La création du personnage d’Ubu est en fait collective. Au lycée de Rennes, un professeur de physique, Félix Hébert, est « consacrée » par ses élèves dans les années 1880. Les lycéens, dans un pur esprit de potache, mette en scène ce singulier enseignant dans plusieurs textes, avant que l’un d’entre eux, Charles Morin, n’en crée une pièce pour marionnettes. Alfred Jarry va s’inspirer de cet ancien professeur pour transformer Hébert en Ubu, un nom d’animal vite devenu le symbole de l’absurdité mais pas que.
Les thèmes principaux abordés dans la pièce sont l’absurde, la bêtise et la cruauté.
Il est vrai que souvent le termes, absurde et ubuesque, sont utilisés de manière interchangeable alors qu’en fait l’absurdité n’est qu’un versant d’ubuesque. J’avoue moi-même en avoir fait une utilisation erronée.
Précisons qu’Ubu roi a choqué à son apparition et n’a connu que très peu de représentations au début de sa carrière littéraire. La pièce ne sera représentée que cinq fois entre 1896 et 1950.
Que raconte cette histoire ?
La mère Ubu aspire au trône et pousse son mari à s’en emparer en lui brossant un tableau alléchant de la vie de souverain. Le père Ubu se laisse convaincre et fomente une conspiration avec le capitaine Bordure. La veille de la revue de l’armée, la reine a un rêve prémonitoire et tente de dissuader le roi de s’y rendre, mais celui- ci y va quand même, emmenant deux de ses fils tandis que le troisième, Bougrelas, est privé de revue parce qu’il a insulté Ubu. Pendant la revue, le père Ubu et Bordure commettent leur forfait. Le roi et ses deux fils présents à la revue sont tués. La reine et Bougrelas fuient, mais la reine finira par mourir de chagrin.

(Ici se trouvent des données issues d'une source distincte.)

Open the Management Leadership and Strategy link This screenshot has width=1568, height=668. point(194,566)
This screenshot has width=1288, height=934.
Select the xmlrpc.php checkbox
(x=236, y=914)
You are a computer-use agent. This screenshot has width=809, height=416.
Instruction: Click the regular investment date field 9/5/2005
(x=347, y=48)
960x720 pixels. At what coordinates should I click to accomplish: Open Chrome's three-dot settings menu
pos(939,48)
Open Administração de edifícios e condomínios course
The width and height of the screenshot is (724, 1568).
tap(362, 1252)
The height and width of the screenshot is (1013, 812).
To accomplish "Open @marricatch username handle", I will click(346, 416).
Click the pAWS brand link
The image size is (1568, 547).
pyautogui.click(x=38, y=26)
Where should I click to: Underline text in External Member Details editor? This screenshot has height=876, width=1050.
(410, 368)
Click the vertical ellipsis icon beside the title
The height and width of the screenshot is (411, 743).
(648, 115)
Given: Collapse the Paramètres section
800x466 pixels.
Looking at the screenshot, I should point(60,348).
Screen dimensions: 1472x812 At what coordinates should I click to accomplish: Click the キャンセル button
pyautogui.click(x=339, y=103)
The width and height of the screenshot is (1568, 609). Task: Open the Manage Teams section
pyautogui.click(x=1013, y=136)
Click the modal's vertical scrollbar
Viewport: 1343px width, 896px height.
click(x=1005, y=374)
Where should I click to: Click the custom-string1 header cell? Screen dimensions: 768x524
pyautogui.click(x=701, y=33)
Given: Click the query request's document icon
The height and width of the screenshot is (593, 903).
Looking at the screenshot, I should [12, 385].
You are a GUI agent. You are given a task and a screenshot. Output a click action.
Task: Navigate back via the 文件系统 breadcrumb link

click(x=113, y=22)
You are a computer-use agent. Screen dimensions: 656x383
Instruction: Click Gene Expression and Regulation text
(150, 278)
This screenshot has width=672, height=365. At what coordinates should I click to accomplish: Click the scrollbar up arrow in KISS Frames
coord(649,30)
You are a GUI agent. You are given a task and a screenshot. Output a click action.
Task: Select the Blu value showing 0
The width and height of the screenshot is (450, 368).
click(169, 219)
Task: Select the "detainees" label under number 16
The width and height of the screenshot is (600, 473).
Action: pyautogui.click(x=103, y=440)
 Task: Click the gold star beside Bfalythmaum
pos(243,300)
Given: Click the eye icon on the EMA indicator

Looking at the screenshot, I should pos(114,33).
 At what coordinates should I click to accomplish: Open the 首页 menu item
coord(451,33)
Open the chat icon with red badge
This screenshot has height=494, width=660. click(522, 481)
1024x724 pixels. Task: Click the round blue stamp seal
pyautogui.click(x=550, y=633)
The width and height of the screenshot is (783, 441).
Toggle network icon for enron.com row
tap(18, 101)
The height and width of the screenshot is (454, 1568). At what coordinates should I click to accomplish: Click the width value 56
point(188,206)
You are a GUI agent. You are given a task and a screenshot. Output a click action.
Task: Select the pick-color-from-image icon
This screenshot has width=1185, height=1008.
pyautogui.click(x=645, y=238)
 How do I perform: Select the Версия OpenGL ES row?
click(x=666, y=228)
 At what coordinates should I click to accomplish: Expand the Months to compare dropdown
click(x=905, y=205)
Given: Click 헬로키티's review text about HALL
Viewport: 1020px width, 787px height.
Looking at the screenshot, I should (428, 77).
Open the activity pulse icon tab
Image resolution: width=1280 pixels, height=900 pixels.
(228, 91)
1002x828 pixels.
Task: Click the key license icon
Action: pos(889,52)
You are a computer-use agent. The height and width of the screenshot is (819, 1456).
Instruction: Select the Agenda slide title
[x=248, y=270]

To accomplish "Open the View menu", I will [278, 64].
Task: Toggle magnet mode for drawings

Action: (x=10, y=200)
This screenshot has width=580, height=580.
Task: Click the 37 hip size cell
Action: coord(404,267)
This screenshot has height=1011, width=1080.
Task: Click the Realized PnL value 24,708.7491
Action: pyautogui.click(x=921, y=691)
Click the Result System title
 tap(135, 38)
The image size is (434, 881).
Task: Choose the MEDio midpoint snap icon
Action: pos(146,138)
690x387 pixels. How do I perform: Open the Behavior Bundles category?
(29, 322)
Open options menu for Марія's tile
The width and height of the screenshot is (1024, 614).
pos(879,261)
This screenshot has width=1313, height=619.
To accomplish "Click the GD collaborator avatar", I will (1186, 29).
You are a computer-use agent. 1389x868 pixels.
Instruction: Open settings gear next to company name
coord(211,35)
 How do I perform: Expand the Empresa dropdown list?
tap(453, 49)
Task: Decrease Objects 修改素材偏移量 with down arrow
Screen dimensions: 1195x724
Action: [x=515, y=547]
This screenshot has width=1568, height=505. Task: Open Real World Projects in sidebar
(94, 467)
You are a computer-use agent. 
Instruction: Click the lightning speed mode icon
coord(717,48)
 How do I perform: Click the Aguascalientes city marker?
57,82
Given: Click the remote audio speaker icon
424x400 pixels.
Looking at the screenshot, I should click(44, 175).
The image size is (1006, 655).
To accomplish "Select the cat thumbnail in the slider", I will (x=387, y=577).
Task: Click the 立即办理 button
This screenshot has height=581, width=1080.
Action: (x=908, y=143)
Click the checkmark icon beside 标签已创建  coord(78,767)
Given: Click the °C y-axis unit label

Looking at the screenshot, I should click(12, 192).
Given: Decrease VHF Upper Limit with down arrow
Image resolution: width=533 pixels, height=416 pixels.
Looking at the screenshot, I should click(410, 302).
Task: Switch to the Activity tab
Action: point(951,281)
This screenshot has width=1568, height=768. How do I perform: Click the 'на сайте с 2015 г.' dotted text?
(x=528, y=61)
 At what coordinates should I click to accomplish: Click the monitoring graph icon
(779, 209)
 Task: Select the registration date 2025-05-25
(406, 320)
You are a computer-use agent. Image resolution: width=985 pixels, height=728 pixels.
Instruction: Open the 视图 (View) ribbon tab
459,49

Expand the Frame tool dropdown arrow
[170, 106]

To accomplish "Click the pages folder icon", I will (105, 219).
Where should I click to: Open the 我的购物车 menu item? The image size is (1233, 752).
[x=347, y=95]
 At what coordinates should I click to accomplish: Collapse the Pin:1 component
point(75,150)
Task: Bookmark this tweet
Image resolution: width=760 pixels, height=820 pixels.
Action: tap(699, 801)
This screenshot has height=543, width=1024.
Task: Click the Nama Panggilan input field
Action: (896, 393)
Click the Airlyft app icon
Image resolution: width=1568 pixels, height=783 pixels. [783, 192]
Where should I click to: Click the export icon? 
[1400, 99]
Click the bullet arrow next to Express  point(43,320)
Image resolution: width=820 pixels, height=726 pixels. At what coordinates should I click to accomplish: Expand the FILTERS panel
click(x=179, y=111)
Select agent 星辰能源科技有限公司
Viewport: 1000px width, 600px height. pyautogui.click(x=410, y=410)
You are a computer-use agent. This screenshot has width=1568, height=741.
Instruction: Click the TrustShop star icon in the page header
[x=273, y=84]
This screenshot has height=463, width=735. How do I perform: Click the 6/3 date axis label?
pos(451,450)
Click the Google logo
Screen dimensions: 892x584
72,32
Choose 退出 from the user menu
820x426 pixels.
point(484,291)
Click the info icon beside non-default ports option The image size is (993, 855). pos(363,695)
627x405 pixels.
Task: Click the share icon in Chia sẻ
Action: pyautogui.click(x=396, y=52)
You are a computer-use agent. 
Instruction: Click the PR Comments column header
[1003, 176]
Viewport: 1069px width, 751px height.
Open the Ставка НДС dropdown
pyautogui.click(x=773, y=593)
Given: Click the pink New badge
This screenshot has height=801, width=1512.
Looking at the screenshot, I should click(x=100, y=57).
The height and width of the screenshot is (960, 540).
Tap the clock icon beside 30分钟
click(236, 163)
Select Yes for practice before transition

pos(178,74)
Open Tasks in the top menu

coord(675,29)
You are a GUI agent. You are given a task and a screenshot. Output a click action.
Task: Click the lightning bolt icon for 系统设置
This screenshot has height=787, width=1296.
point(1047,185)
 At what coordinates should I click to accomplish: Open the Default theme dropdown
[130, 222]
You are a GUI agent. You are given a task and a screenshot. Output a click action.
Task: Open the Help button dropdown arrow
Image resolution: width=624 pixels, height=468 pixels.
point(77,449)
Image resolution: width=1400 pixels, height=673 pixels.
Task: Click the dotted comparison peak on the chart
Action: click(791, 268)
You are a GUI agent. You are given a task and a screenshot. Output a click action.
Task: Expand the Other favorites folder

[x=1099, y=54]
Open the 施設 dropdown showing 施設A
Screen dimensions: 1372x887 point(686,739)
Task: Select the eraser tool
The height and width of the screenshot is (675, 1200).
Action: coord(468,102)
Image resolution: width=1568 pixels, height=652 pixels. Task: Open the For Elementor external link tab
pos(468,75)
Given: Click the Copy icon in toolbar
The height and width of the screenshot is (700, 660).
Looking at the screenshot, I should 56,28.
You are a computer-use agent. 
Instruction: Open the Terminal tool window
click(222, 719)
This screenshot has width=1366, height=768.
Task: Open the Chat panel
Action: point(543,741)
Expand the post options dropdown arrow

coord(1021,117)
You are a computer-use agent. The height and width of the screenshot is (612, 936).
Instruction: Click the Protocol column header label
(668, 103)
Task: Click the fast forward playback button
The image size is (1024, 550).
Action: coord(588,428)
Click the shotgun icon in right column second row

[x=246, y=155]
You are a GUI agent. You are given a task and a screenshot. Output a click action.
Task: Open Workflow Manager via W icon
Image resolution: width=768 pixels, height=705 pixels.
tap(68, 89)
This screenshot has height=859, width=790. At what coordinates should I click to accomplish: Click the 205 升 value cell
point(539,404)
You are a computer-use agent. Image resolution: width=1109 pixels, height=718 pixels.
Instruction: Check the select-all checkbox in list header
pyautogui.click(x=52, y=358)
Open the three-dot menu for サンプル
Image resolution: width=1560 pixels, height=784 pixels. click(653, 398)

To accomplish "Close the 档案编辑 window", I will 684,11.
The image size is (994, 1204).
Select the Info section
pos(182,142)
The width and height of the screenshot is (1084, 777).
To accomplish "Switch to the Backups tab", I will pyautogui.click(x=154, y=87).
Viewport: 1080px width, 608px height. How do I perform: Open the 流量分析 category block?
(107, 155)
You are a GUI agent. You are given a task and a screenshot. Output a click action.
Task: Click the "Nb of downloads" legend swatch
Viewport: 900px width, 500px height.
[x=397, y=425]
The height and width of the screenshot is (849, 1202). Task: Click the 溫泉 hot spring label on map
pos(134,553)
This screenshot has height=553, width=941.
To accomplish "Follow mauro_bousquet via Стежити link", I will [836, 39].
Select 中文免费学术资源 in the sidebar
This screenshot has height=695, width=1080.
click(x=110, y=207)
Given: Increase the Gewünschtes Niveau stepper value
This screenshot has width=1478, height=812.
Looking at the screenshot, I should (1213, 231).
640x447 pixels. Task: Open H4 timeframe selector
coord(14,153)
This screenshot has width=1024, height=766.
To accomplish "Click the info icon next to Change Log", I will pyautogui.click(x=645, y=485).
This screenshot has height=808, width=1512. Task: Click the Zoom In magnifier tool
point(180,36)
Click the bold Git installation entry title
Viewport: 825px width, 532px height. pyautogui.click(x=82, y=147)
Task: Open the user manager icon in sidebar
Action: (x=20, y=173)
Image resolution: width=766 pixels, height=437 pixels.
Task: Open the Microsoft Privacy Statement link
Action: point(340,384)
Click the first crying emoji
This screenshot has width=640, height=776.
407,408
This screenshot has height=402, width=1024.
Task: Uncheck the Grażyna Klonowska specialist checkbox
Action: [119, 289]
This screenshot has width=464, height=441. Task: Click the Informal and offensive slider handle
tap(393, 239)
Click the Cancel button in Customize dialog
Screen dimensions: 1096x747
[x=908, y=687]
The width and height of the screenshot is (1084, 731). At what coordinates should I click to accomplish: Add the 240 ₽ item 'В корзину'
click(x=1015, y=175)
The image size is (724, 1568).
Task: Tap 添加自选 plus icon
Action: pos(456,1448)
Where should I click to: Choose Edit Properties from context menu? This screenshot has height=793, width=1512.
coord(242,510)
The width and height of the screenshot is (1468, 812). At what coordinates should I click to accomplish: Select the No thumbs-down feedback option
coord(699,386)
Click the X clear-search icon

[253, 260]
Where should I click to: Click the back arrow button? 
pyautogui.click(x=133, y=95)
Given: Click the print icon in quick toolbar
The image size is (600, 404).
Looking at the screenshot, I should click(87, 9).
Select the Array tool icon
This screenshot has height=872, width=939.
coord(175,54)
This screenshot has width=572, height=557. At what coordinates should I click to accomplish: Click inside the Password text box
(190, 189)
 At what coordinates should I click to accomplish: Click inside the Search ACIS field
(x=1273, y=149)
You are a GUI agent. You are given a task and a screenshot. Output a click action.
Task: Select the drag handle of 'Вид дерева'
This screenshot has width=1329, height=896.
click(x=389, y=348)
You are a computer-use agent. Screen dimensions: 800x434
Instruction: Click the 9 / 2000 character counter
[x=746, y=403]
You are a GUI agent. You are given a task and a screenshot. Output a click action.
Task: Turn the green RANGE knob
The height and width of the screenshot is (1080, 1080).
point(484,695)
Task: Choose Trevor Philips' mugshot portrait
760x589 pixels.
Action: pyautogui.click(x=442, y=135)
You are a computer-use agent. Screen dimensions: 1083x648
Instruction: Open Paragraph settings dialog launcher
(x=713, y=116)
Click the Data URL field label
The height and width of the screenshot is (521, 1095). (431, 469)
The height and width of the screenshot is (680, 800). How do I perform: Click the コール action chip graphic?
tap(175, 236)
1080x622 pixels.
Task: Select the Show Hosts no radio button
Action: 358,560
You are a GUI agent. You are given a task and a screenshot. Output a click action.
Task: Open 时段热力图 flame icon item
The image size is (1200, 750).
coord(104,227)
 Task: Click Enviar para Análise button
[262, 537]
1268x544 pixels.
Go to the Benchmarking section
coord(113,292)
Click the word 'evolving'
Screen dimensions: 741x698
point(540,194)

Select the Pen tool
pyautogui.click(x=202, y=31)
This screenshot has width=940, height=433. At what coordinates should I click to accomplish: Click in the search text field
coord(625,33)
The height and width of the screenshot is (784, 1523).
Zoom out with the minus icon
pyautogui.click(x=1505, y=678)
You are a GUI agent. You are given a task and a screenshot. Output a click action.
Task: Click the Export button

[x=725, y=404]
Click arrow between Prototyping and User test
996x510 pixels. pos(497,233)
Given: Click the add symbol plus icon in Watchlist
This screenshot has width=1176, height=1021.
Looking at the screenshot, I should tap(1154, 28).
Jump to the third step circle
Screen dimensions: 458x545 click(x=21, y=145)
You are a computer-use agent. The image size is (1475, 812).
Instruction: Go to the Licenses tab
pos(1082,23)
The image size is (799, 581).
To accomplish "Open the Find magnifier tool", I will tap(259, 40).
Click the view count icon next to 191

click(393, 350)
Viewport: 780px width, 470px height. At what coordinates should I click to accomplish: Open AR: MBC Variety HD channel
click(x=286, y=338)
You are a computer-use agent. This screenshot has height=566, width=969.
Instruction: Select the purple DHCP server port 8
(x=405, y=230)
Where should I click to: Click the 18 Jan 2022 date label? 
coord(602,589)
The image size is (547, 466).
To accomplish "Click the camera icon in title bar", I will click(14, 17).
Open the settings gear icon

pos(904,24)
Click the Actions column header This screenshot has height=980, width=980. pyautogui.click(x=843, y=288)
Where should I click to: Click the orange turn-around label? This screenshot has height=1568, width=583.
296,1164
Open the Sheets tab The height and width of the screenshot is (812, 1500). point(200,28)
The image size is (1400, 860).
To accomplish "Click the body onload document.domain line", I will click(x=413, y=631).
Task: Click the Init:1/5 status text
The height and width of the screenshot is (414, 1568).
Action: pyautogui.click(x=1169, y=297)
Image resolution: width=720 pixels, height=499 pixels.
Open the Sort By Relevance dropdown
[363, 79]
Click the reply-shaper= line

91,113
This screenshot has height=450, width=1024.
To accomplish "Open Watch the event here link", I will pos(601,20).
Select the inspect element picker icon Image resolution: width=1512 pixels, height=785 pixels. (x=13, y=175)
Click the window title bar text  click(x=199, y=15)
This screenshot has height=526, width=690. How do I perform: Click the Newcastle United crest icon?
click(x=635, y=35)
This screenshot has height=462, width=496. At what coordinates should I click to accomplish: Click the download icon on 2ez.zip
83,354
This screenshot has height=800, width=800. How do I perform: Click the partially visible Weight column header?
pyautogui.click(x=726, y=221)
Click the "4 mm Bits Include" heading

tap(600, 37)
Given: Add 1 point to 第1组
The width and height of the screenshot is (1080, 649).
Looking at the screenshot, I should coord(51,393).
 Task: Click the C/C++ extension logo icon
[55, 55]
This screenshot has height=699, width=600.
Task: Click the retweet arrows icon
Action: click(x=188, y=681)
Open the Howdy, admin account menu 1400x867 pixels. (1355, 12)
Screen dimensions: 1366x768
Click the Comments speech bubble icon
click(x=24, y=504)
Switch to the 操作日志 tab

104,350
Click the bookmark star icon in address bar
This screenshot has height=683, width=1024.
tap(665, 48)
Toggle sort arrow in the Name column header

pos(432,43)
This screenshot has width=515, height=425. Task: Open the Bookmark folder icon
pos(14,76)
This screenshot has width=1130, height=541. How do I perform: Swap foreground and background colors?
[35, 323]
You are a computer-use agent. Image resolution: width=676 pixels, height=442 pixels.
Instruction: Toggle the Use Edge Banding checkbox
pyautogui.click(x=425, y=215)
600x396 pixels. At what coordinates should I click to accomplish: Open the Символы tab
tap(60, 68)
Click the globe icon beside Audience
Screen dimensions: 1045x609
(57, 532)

Parvenu sur le trône, Ubu se montre extrêmement cruel et cupide. Il fait tuer les nobles, les magistrats et les financiers, et impose au peuple de nouveaux impôts, qu’il va récolter lui-même pour être sûr de ne pas être volé.
Le nom d’Ubu est devenu si courant qu’un adjectif en est dérivé́ dans le langage usuel :« ubuesque », apparu en 1922, qui désigne un mélange grotesque de cruauté́ et de couardise. Ubu roi remet en cause le théâtre classique et son langage dès le premier mot : « Merdre ! » Lors de la représentation, on se bat entre spectateurs et critiques, le scandale va assurer la gloire de l’auteur.
Ubu est tour à tour grandiloquent, « J’ai l’honneur de vous annoncer que pour enrichir le royaume je vais faire périr tous les Nobles et prendre leurs biens », cruel « Ceux qui seront condamnés à mort, je les passerai dans la trappe, ils tomberont dans les sous-sols(…) où on les décervèlera», mégalomane « avec ce système, j’aurai vite fait fortune, alors je tuerai tout le monde et je m’en irai.», Ubu est aussi un personnage satirique.
Le terme ubuesque désigne des situations où l’absurde et le grotesque prennent le pas sur tout le reste, mais y compris sur la simple notion de vérité. Nous pouvons faire le rapprochement avec certains personnages publics qui jouent sur l’outrance, la peur et l’anxiété, qui se présentent comme des figures fortes, providentielles, et volontiers « hors-système », ne reculant devant aucune transgression pour asseoir leur singularité. Ils partagent également avec Ubu des traits relativement peu flatteurs, tels que la prétention, le narcissisme, l’arrogance, le mensonge, l’hypocrisie, le mépris, la vulgarité, les préjugés, l’inculture... Je vous laisse le soin d’accoler les noms à cette description.
Mais prenons garde, de cette possibilité un peu inquiétante : certains d’entre-nous voteraient-ils, dans le monde réel, pour le Père Ubu ? A méditer.